Pros: Excellent exposition of probability theory, developed with an eye towards its use in statistics. Abundant exercises in problem sets. Clean use of mathematical notation, and thorough in terms of exploring the manipulations of mathematical formulas that typically arise in statistics.

Cons: At times this book tends towards tedious manipulations. In spite of its name, not a great text for a statistician; weak in many areas of statistics (especially data analysis).  Also contains almost no discussion of stochastic processes.

Probability and Measure is a classic, "old-school" text in measure-theoretic probability; it's the sort of text that an older professor would be likely to have on their shelf and/or recommend.  Although I normally shy away from these sorts of books, I think this is one older book worth looking at.

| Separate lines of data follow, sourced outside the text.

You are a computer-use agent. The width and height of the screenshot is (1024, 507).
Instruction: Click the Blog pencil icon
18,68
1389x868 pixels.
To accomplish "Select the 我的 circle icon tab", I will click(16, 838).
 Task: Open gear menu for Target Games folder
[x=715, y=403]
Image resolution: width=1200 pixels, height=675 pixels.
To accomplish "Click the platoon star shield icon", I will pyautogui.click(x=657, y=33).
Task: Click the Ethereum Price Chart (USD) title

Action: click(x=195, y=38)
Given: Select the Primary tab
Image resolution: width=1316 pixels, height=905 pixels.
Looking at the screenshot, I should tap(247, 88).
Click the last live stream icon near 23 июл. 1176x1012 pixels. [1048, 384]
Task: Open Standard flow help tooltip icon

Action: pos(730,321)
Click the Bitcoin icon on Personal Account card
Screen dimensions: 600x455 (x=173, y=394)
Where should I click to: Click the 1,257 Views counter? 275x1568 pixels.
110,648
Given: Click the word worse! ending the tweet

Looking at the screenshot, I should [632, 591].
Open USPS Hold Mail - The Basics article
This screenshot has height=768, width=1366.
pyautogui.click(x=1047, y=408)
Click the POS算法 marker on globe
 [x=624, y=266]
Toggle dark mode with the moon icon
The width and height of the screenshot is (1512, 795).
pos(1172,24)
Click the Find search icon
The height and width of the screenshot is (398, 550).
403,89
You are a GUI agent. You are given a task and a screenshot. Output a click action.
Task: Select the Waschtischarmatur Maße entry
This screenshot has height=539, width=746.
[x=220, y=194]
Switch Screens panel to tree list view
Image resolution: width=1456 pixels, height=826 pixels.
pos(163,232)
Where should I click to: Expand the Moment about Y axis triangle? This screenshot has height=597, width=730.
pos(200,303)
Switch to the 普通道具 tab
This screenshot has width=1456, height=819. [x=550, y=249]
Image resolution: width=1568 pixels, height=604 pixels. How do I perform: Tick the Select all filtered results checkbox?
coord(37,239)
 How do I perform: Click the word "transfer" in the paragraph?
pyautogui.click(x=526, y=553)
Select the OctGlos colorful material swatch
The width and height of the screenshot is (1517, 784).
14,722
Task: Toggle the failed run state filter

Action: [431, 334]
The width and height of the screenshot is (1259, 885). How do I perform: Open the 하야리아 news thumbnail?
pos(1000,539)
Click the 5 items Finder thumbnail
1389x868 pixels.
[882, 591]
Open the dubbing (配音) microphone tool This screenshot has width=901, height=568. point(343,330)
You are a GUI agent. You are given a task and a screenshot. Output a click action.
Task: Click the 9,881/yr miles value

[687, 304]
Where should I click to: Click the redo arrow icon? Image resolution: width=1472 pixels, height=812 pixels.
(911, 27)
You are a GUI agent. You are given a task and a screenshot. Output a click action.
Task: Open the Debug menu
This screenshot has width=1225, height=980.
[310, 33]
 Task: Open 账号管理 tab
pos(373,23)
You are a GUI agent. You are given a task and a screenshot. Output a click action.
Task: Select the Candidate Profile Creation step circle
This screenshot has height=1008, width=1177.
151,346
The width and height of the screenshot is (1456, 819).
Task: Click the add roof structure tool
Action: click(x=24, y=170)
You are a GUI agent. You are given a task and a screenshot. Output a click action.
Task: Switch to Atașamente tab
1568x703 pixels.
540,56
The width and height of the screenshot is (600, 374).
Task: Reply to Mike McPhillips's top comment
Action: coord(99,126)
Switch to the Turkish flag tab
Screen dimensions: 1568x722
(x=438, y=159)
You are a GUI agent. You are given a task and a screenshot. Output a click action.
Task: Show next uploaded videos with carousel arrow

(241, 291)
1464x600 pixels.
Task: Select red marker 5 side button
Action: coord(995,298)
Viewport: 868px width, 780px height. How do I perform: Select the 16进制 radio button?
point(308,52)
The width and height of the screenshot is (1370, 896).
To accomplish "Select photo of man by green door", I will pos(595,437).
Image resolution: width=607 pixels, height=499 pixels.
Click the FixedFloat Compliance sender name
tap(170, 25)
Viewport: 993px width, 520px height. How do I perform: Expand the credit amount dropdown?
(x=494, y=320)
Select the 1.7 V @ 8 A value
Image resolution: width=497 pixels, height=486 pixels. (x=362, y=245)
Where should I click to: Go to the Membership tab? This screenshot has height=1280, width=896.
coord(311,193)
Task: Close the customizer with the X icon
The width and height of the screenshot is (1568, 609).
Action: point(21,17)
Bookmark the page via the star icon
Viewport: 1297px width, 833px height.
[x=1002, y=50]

Pros: This book does an outstanding example of introducing the rigorous theory of measure and integration in such a way that integrates it with the applications in the theories of probability and stochastic processes for which it is most useful. It takes a painfully abstract subject and makes it surprisingly captivating.

Cons: As clear as this book is, it's covering a very tough subject. An overwhelming majority of students will neither need this book's material, nor be able to easily understand it. I recommend strong prior exposure to mathematical analysis (advanced calculus), and ideally, some exposure to topology and other abstract math that heavily uses set theory.

Free Online Probability Textbooks

Every resource in this section is available online, free of charge!

Probability is one subject within mathematics for which there are outstanding free online resources available. Here I have selected three online textbooks, which are the most useful resources I know about in book-like format (two of them are actually published in hard-copy books as well).

  • Introduction to Probability by Grinstead and Snell - This book is published by the AMS, but is also available for free download in PDF format on Dartmouth's website.
  • Probability and statistics EBook - Maintained by UCLA, this e-book is oriented towards the AP Stats curriculum. It is oriented toward statistics, and is formatted like Wikipedia and other MediaWiki sites.
  • Probability, Statistics and Stochastic Processes by Cosma Rohilla Shalizi - This book covers basic probability theory, its applications to statistics, and stochastic processes. It is available for free download in PDF format on the University of Michigan website.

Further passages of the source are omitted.